Exploding Overseas Demand Ends Era of Cheap Oil

By Warren Brown
Washington Post Staff Writer
Sunday, May 1, 2005

When it comes to discussing gasoline prices, President Bush is a lot like the doctor who refuses to give a terminally ill patient the bad news. To wit: "The end is here."

Instead, like his reluctant counterpart in the medical profession, the president prefers speaking in euphemisms, offering palliatives, extending hope that the inevitable is somehow not so inevitable after all. The president did a lot of that Thursday night in his nationally televised address on his administration's Social Security and energy policies.

Inasmuch as I expect to be working until the day I die, I'll simply ignore, for the moment, anything the president or anyone else has to say about Social Security. But I care greatly about how my wages will be spent, especially in acquisition of fuel needed to do the work I love. And that is what bothers me about President Bush and numerous other politicians, Republicans and Democrats, on the matter of rising gasoline prices.

They just don't get it; or if they do get it, they are not at all willing to have a frank discussion of their understanding with the American people.

So, here's the deal, America: Your days of living with the developed world's cheapest gasoline prices are over. They probably never will return. The rest of the world is developing; and it needs fuel, too.

You want examples? By 2014, according to global auto industry estimates, North America will be the second-largest growing car market behind China. Europe will be a very distant also-ran. An estimated 57 percent of the global automotive market's growth will occur in the Asia-Pacific region alone between now and 2014, according to industry estimates.

That means people in China, Malaysia, India and Korea are beginning to drive; and that means they are driving from somewhere to somewhere -- to new housing developments and shopping centers in Shanghai, to new middle-class communities in India; and that all means new roads, buildings, more energy to build roads, buildings and transit systems. It means new industries in new factories producing more products for the new middle class to buy at new shopping centers with new parking lots.

Are you getting any of this?

"Even we know that the oil isn't going to last forever," said Bakur A. Azher, publisher and editor-in-chief of Azher Information Technology Group Ltd., a magazine and print holding company in the United Arab Emirates.

"We're preparing our economy for the day when oil will not be our main source of revenue," Azher said in a recent Shanghai discussion. "Look around you. Demand for oil is growing exponentially. It's not going to last forever," he said.

How does that square with President Bush's Thursday night pledge that his administration "is doing everything we can to make gasoline more affordable"? Exactly how does the president intend to do that? By holding hands with the crown prince of Saudi Arabia on the presidential ranch in Crawford, Tex.? By wringing his hands over suspect allegations that petroleum companies are gouging consumers at the pump?

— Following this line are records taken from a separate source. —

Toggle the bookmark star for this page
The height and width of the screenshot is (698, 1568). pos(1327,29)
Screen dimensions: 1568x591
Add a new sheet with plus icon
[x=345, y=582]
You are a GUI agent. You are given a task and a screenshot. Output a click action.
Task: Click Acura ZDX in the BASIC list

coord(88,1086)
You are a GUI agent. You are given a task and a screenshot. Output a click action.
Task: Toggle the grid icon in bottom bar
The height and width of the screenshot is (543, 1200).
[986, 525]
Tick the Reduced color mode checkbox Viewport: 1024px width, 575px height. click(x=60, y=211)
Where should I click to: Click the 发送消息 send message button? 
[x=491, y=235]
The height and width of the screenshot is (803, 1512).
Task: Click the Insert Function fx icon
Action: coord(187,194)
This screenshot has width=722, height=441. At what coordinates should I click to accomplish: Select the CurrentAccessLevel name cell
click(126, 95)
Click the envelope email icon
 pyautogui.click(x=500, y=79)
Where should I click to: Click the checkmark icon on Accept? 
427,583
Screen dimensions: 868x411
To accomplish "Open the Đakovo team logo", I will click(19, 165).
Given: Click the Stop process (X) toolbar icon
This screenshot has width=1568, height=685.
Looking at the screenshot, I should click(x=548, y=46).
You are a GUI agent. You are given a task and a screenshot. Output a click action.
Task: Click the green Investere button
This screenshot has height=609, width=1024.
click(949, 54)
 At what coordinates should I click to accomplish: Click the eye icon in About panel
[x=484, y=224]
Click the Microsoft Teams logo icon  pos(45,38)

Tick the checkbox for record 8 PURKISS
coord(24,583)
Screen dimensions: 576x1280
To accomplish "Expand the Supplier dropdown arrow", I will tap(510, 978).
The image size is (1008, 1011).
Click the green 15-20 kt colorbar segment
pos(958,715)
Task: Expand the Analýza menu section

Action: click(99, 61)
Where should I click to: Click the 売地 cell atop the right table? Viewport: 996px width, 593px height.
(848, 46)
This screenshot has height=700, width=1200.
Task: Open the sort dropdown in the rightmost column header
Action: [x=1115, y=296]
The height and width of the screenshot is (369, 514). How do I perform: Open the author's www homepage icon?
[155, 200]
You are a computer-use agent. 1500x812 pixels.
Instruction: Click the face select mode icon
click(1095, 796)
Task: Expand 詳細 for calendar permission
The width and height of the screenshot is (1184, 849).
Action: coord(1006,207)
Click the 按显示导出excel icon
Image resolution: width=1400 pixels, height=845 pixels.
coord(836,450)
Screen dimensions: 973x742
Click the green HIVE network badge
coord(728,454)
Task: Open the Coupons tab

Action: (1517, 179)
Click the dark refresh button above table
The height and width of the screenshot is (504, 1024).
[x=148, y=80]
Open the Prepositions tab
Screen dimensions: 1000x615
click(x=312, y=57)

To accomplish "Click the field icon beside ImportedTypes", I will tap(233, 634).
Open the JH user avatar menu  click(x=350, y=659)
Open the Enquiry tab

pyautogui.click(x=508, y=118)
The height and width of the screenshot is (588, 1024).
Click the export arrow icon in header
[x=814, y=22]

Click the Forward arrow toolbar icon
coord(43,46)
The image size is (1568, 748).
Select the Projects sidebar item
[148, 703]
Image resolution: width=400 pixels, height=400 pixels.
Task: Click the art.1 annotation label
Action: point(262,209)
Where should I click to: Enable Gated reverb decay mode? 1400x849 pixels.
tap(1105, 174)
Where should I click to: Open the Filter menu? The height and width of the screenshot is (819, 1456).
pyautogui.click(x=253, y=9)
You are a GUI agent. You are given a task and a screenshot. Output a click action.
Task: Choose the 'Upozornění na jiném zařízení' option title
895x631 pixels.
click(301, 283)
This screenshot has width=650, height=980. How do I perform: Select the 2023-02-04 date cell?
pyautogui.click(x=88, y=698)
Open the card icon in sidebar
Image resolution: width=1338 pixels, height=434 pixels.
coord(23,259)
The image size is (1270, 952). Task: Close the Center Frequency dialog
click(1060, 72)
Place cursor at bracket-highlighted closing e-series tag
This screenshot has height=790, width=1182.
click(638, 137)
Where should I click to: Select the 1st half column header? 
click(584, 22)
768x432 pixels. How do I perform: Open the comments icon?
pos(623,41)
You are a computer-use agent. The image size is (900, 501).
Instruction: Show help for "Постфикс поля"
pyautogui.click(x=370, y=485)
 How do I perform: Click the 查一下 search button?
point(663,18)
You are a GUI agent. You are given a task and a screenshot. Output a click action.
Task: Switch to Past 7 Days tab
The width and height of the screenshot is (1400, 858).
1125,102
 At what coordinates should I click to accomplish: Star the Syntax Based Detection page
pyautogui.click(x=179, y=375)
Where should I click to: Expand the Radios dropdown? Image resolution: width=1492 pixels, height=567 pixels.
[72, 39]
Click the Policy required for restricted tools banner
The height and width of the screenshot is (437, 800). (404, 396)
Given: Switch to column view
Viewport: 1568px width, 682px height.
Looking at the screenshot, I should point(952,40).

"Here at home, we'll protect consumers," the president said. "There will be no price gouging at gas pumps in America." But, he said, "we must address the root causes that are driving up gas prices." That's interesting, inasmuch as the roots are global and are growing rapidly. You want another example?

Globally, there is a critical shortage of heavy-duty truck tires -- the kind that go on dump trucks and bulldozers -- because construction companies putting up skyscrapers and other buildings in China have overwhelmed the market with demand for those vehicles. Companies such as Volvo and Caterpillar, as a result, temporarily are delivering those trucks without tires, and then shipping the tires to customers as more tires become available.

It takes lots of petroleum to make those tires, each of which can weigh hundreds of pounds, and it takes lots of fuel to ship them and run the machines that use them.

The bottom line is that we are looking at a future of less oil and higher oil prices. That means more pain at the pump for everybody. It also means the federal government needs to get serious about exploring and developing alternative fuel sources; and it means some very spoiled Americans are going to have to grow up, shape up, and accept the reality that we can't use all of the gasoline we want without paying more for it -- one way or another.

And, no, Mr. President, it does not mean we are going to be able to drill our way to energy self-sufficiency by plundering the Arctic National Wildlife Refuge in America. That's the equivalent of offering an aspirin as a cure for cancer. It's "root causes" we are supposed to be concerned about, remember? Perhaps it's time to consider using another resource, and using it more wisely than the one we're about to exhaust.